First and foremost, the movie deserves praise as a vivid portrait of Depression-era life. Re-creating 1930s Los Angeles with minimal means in New York and in studio, the film conveys a palpable sense of a city in transition. Much of the movie is given over to the engrossing strategy of Mildred’s rise: how to wait tables, how to run a restaurant, how to manage the books. It’s critical that her success comes at a time when most people were flat broke, and the depiction of class antagonism is particularly compelling. Her on-off romance with washed-up fruit magnate Monty (Pearce, nailing Gable-ish suavity in his best performance since L.A. Confidential) is an unusually rich mix of passion and pragmatism.

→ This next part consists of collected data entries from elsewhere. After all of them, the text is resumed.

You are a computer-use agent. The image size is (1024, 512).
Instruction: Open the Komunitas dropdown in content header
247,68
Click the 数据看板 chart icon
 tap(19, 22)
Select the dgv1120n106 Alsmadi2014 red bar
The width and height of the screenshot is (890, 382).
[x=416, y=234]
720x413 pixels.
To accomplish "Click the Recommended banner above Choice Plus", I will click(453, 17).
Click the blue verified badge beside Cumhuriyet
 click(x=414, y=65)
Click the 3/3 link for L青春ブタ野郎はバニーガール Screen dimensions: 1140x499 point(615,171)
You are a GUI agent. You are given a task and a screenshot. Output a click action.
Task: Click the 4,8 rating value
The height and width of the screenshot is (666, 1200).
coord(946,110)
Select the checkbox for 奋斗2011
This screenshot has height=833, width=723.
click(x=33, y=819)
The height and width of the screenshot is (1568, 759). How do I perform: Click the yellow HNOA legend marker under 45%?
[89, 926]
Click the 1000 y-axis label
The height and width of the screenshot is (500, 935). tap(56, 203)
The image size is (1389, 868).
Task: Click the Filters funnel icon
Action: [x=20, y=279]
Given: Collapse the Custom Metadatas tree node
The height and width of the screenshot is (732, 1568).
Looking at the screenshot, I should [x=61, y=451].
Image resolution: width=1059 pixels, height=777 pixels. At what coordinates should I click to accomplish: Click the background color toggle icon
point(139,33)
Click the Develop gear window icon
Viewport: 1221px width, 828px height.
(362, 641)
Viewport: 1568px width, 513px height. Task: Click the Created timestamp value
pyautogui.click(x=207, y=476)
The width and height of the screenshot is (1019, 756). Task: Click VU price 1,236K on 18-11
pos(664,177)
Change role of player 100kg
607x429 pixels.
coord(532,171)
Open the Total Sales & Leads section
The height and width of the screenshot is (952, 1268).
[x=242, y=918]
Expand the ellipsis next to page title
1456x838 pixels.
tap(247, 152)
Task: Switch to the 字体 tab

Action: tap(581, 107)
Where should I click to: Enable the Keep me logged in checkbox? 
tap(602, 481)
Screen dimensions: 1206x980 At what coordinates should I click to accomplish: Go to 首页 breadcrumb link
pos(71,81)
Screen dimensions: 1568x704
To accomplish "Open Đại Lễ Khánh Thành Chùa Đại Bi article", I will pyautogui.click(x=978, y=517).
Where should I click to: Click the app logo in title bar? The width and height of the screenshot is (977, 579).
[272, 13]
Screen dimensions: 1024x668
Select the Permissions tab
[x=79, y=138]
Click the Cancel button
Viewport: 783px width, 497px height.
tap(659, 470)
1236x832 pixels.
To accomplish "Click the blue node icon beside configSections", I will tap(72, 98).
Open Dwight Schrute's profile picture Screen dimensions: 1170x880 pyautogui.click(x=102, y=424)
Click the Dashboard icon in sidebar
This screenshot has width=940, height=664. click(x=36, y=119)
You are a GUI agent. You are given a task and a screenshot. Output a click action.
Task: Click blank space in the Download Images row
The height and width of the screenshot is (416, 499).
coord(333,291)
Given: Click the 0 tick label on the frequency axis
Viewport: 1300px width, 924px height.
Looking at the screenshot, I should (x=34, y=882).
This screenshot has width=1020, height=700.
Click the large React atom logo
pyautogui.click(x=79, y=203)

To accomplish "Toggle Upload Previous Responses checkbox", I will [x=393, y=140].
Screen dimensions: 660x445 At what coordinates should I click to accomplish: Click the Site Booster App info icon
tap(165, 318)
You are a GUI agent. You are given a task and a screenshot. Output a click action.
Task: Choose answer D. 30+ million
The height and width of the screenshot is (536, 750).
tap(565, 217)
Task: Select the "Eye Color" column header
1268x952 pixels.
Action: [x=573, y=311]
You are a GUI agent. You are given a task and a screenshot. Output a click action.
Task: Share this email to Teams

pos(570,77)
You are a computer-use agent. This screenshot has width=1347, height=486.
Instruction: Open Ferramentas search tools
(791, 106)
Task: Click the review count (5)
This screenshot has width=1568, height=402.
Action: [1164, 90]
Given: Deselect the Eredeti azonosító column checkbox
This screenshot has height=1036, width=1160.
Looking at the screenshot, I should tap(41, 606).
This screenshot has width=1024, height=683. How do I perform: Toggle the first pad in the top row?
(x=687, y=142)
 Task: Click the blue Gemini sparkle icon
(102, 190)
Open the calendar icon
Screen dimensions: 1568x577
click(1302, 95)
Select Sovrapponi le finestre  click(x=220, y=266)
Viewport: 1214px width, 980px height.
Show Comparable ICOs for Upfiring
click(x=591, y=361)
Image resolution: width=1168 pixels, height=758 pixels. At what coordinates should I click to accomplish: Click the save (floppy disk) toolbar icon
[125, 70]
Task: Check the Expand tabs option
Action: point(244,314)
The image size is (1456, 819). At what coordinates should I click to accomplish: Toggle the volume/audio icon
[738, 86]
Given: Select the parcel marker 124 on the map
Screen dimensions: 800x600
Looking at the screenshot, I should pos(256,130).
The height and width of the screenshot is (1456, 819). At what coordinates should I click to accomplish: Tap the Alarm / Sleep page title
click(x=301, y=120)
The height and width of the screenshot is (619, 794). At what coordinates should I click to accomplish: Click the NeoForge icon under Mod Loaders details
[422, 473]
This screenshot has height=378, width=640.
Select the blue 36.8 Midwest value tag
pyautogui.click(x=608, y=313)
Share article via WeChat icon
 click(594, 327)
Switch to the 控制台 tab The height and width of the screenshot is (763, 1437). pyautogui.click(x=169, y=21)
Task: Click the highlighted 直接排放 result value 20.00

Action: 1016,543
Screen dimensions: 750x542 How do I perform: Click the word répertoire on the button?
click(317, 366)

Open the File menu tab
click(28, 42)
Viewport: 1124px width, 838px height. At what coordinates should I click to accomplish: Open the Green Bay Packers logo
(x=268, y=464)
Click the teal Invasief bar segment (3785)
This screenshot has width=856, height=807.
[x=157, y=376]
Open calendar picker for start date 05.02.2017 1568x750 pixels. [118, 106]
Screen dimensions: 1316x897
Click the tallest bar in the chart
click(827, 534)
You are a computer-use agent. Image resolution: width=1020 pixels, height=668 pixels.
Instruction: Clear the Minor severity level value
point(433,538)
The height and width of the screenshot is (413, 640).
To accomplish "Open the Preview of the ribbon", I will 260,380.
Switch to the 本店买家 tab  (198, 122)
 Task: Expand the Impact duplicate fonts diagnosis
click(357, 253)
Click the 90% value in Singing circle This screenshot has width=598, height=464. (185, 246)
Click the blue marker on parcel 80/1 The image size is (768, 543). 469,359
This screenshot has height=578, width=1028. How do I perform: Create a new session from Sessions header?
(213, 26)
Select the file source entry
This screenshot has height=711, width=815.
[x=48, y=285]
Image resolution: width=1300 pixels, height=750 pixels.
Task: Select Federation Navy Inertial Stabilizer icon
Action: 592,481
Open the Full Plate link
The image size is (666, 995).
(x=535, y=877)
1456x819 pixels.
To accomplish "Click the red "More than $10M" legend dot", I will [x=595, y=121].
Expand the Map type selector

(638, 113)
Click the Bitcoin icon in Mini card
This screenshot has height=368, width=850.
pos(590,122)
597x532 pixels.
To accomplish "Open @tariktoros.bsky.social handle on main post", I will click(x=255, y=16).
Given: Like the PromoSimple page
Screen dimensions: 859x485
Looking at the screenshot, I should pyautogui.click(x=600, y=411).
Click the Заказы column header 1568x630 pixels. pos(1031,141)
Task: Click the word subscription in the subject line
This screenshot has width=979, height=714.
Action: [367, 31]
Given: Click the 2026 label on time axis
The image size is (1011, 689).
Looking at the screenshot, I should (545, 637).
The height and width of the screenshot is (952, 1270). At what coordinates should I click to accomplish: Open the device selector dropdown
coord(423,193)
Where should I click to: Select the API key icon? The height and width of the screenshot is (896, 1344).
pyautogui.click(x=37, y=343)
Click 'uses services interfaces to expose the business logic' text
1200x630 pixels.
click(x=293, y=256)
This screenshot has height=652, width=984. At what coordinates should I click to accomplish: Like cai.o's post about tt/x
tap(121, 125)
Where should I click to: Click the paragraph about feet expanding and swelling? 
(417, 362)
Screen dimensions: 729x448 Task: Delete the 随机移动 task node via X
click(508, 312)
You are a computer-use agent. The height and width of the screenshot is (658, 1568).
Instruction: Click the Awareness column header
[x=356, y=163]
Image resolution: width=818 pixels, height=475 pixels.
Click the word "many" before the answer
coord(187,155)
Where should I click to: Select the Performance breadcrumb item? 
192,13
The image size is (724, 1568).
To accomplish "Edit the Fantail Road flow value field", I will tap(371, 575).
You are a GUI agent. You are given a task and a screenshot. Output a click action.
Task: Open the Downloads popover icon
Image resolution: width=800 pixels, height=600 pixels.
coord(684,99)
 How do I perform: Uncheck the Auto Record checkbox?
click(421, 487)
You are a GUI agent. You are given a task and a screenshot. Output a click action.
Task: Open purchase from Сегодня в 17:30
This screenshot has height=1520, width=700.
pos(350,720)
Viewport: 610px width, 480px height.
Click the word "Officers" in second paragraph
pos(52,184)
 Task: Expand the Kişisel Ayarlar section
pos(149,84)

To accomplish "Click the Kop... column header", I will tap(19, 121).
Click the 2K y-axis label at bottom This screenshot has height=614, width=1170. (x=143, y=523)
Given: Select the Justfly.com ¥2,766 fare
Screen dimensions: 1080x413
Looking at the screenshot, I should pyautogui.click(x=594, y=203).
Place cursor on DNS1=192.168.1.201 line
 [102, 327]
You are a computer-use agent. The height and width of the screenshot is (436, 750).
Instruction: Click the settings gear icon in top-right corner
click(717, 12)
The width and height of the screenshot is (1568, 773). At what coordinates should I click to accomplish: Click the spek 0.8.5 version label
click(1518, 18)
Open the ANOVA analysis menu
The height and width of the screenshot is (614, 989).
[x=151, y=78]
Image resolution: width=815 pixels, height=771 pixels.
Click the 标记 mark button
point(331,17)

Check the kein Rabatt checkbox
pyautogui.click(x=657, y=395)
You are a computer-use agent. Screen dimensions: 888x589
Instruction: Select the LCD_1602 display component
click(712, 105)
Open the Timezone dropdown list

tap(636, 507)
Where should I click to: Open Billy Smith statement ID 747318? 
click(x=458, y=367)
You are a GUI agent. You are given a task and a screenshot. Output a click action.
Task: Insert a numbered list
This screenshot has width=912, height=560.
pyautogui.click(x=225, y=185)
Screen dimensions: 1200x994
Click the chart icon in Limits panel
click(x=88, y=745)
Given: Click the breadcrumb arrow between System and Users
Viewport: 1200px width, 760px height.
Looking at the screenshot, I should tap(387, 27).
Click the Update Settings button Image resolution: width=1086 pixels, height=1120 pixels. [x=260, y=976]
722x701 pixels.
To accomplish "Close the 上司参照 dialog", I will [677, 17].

The leisurely runtime accords the film an uncommon poignancy and complexity: It opens with Mildred’s husband, Bert (O’Byrne), walking out, but over the years, they form a bond that goes beyond simple definitions of romance, love or betrayal. Credit Cain for creating these characters, but Haynes gives them full room to breathe, even on the periphery. LeGros’s portrayal of lawyer friend Wally is a particularly compelling blend of sleaze and competence—the movie’s most noirish character.
And while the quotation marks have been removed, Haynes’s filmed film criticism is still there: There’s a bit of reverse–Citizen Kane when Veda finds success as an opera singer, and there are echoes of Haynes’s idol Rainer Werner Fassbinder both structurally (as in Berlin Alexanderplatz, more than half of the miniseries passes before one of the female leads appears) and thematically. Mildred’s arrangement with Monty recalls a similar brokering in Fassbinder’s Fox and His Friends.
But it’s Winslet’s movie, ultimately, and it’s hard to think of another actress who could move so fluidly between the buttoned-up rectitude of the “women’s picture” and a casual carnality that owes at least as much to revisionist entertainments like Mad Men as it does to the cinema of the past. Mildred Pierce proves once and for all that Haynes is as much a melodramatist as a theorist. If the new Mildred Pierce is a simulacrum of anything, it’s that of a first-rate miniseries.